By the early 1970's Milford Wolpoff had reinstated Weidenreich’s theory of multiregional continuity as a mechanism for the evolution of modern humans. Seeing evidence within the fossil record for continuity of certain physical characteristics within geographic regions, Wolpoff reasoned that these specific variations originated with Homo erectus. Unlike Coon, however, Wolpoff recognized the key role of gene flow between otherwise isolated human populations. Without this genetic exchange it would be impossible to propose that each population would have evolved into the same species, Homo sapiens. This continuity of anatomical characteristics is perhaps least obvious in the comparison of “classic” European Neanderthal skeletal material to modern humans. However, in an effort to prove his position, Wolpoff compared teeth from the more transitional Krapina Neanderthals with fossil teeth from early Homo sapiens, finding a long-term evolutionary trend for increasing size in molars and decreasing size in incisors from former to later.

By the middle of the 1970's a new crop of scholars were adding to the debate. The first of these was Christopher Stringer, whose 1974 dissertation focused on the quantitative analysis of Neanderthal crania. Stringer observed too many differences between Neanderthal and modern human crania to believe that Neanderthals could have been our direct ancestors, and thus became a strong proponent of the “replacement hypothesis.” After noting that several skulls found in Ethiopia (Omo 1 and 2), dated to between 130 and 40 thousand years ago, appeared anatomically modern, Stringer proposed that Homo sapiens originated in Africa. Only two years later, however, Fred Smith presented his dissertation with remarkably different conclusions that, based on a new quantitative study of the Krapina Neanderthal material, supported the multiregional hypothesis that Neanderthals had evolved into modern humans within Europe.

By the middle of the decade, the opposing camps in the Neanderthal debate were clear. Smith and Wolpoff followed in the footsteps of Brace in asserting that Homo sapiens evolved indigenously in Europe from Neanderthals. Stringer, on the other hand, just as adamantly declared that modern humans evolved outside Europe, migrating there and replacing Neanderthals.

In 1976 Stringer gained an ally. In that year Gunter Brauer presented the results of his meticulous study of various archaic human remains in Africa, such as those of Homo heidelbergensis found at Bodo, Ethiopia (fig.7) and the more modern-looking finds at Broken Hill in Zambia. Only a few years earlier, on the basis of associated tool-types, the Broken Hill skeletons were still assumed to be 30,000-20,000 years old; that is, contemporary with the Upper Paleolithic in Europe. New radiocarbon dates for the remains, however, revealed that they were much older — some as old as 200,000 years or more. Armed with his knowledge of these remains, Brauer developed the “out of Africa theory,” in which he argued that modern Homo sapiens evolved first in Africa and then migrated from there to populate the remainder of the world. Notably, however, Brauer also allowed for some interaction of these new humans with the native populations. For instance, he argued that these humans were likely to have interbred with the European Neanderthals, thus allowing for the possibility that Neanderthals had contributed somewhat to modern populations.
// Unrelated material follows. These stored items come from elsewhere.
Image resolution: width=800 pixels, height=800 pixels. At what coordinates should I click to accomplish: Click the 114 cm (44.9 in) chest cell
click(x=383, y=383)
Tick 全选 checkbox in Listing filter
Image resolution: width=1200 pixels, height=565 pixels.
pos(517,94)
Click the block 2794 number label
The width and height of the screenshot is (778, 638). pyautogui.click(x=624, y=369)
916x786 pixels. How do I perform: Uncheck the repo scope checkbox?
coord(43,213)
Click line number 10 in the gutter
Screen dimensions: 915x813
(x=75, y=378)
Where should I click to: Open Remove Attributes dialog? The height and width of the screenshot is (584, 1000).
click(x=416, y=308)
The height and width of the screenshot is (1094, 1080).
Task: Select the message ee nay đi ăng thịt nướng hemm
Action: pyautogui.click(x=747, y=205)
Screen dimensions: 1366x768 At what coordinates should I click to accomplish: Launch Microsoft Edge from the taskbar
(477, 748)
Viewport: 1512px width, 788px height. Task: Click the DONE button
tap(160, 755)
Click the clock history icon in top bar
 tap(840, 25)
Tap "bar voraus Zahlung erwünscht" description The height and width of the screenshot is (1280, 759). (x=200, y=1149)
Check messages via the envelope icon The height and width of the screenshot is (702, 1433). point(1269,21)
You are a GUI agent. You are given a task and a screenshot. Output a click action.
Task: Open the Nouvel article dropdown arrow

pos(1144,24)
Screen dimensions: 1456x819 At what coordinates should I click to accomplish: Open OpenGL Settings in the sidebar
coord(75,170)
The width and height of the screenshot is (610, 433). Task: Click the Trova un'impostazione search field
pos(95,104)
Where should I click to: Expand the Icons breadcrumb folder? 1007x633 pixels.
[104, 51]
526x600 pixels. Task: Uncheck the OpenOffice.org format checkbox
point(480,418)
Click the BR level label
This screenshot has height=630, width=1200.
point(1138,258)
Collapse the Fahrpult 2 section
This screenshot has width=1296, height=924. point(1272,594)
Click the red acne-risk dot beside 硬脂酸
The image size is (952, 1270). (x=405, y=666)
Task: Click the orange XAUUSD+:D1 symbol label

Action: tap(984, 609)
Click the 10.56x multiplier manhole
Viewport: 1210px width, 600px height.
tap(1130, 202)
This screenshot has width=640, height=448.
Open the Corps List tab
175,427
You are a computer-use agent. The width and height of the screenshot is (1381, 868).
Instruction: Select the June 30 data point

Two years later, Jean-Jacques Hublin became another supporter of the replacement model. Based on his study of the anatomy of the rear and base of Pleistocene hominid crania, he noted that there were great morphological differences between Neanderthal and Homo sapiens crania, and that these occured abruptly with the introduction of the latter in Europe. He thus essentially concurred with Stringer that modern humans could not have evolved from Neanderthals but must have evolved outside of Europe.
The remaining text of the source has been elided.